Taş işçiliğinin en güzel örneklerinden
Behram Paşa Camii mimari üslûbuyla, inşaatının tamamlandığı 1572 yılından bu yana tam 450 senedir Diyarbakır Suriçi’nin en etkileyici mabetlerinden biri. Ancak camiyi göz alıcı kılan; mimarisi kadar şadırvanından taç kapısına, mihrabından minberine, kubbelerinden duvarlarına değin her yerde şaheser bir tabloya bakıyormuşuz hissi uyandıran süslemeleri ve bezemeleri aynı zamanda. Denilebilir ki Behram Paşa Camii iç ve dış süslemeleriyle Diyarbakır’ın taş işçiliği yönünden en zengin yapılarından biridir. Süslemelerde taş, mermer, çini, ahşap ve maden malzemenin birlikte kullanıldığını görürüz. Taş süslemeye mihrap ve minberde, ahşaba kapı kanatlarında, minberin taht bölümünü örten kasnak ve külahta rastlarız. Mihrabın kapı kanatlarında taklit kündekârî uygulanmış, minberde ise boyama tekniği tercih edilmiştir. Maden ise sadece kapı tokmaklarında kullanılmıştır. Süslemeler caminin kimi bölümlerinde kendiliğinden oluşmuş gibidir. Diyarbakır’a özgü siyah bazalt ve beyaz kalker taş, özellikle dış yüzeylerde bir arada kullanılarak mimariye dekoratif bir hareketlilik kazandırmıştır. İki renkli taş kullanımıyla doğal olarak oluşan bu süsleme, son cemaat yeri duvarlarında, sütunlarında, pencere kenarlarında ve taç kapıda özellikle göze çarpar.

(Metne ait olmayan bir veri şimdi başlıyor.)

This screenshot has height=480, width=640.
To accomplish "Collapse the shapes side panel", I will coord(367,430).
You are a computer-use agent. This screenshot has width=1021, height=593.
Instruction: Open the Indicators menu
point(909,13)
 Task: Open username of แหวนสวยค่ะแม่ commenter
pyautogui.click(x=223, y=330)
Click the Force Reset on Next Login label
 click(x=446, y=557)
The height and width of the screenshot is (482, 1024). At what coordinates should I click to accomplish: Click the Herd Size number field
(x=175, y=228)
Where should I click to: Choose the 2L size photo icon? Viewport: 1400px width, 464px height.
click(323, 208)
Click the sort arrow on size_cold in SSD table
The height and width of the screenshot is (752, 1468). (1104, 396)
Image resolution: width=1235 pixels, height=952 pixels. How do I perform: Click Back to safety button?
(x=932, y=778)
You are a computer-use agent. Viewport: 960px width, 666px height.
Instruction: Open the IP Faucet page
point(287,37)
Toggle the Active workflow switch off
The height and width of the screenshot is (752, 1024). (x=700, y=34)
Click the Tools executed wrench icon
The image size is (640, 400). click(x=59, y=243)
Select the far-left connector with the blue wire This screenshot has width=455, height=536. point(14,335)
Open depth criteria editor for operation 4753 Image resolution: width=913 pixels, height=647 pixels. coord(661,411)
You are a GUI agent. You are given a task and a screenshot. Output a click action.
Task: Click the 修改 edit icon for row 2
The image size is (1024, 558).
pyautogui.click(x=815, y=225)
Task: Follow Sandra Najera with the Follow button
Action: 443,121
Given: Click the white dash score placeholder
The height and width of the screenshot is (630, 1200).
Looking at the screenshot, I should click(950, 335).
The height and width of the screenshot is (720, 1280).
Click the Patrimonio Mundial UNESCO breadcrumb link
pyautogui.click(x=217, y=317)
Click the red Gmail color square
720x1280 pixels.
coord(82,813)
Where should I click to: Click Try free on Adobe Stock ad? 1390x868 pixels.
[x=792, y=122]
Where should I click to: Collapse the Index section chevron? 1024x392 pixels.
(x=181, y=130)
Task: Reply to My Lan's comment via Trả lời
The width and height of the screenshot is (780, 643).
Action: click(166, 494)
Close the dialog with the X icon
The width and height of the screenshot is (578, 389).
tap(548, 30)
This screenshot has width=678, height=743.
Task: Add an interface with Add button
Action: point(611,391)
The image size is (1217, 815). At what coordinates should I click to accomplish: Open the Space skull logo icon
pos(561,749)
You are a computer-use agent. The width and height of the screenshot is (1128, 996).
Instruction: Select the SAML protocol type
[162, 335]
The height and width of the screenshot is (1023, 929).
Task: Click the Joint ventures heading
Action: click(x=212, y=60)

Diyarbakır’da yerli üretim çini
Camilerin başat iç süsleme unsurlarından çini, Behram Paşa Camii duvarlarında da en zarif haliyle görünür. Ancak camideki çini kullanımına geçmeden önce, Diyarbakır’da varlığı pek de bilinmeyen eski çini fırınlarına ve yerli atölyelere değinmek gerekir. Şehrin yapılarını süsleyen çinilerin büyük bir kısmının yerli atölyelerde yapıldığına ilişkin bilgiyi, Zincirkıran Türbesi civarında fırın kalıntılarına, sır, çini ve seramik parçalarına rastlandığını söyleyen Metin Sözen de doğrular. Diyarbakır, Osmanlı dönemi Anadolu şehirleri arasında, yapılarının büyük bölümünde yerli üretim çiniler kullanmasıyla da ayrı bir yerde durur. Çünkü diğer şehirlerde, Osmanlı Devri yapılarını süsleyen çiniler çoğunlukla İznik’ten sağlanıyordu. Özellikle Mimar Sinan’a atfedilen yapılarda camilerin iç mekânlarında çiniye daha yoğun bir şekilde yer verildiği bilinir. Bir Sinan eseri olan ve harim duvarlarının alt bölümüyle mihrap nişleri belli bir yüksekliğe kadar çiniyle tezyin edilen Behram Paşa Camii’nde de bu özelliği görürüz. Ancak burada kullanılan çinilerin şehrin yerli atölyelerinden mi temin edildiği yoksa İznik’ten mi getirildiği konusunda uzmanların görüş birliğine vardığını söyleyemeyiz. Çinilerin hamurunun sarımtrak oluşu, Diyarbakır Havzası’ndaki sarı topraktan yapılan üretimi akla getirir. Çünkü İznik çinilerinde 14. yüzyılın ortalarından 15. yüzyılın ortalarına kadar kırmızımsı hamur kullanılmıştır.
Ayrıca Behram Paşa Camii çinilerinde kullanılan kırmızı rengin, Osmanlı dönemi İznik çinilerinin alamet-i farikası olan domates kırmızısına göre soluk ve kahverengiye kaçan bir tonda olması da camide kullanılan çinilerin yerli atölyelerde üretildiği kanısını kuvvetlendirmektedir. Sır altı tekniğiyle uygulanan çini süslemelerde koyu ve açık mavi, turkuaz, kırmızı ve siyah renklerle yapılan bitkisel süslemeler, hatayi, nar çiçeği, rozet çiçeği, gülbezek ve hatayi motifinden çıkan hançer yapraklardan oluşmaktadır. Panoları alttan ve üstten bazen de dört taraftan kuşatan bordürlerde ise, ters ve düz biçimde alternatif olarak birbirini izleyen kemerler içerisinde palmetrumi kombinasyonu vardır. Her motifi üzerinde uzun uzun konuşabileceğimiz çinilerden, ‘bulut’ motifiyle Behram Paşa Camii’ne veda edelim. Sembolik anlamlar taşıyan bulut motifi, mitolojik varlıklardan sayılan ‘simurg’ ve ‘ejderha’nın boğuşmaları esnasında burunlarından çıkan buharın veya ateşin ifadesi sa- yılır ve kaynağının Çin olduğu kabul edilir. Ancak Türk süsleme sanatında önemli bir bezeme unsuru olan bu motifin, eski Türklerin doğaya duydukları hayranlığı temsil ettiği görüşü de yaygındır. Bulut motifi her neyi simgeliyor olursa olsun, dikkatsiz gözler için içiçe geçmiş bazı desenler ve renkler olarak görünen çiniye daha yakından bakmamızı öğütler bize. Behram Paşa Camii’ne biraz huzur bulmak için girdiğiniz- de duvarlardaki nar çiçeklerinin, gül bezeklerin ve lotus çiçeklerinin arasında o bulutu da ararsınız belki ve önünüzde sembollerden oluşan yepyeni bir dünya açılır.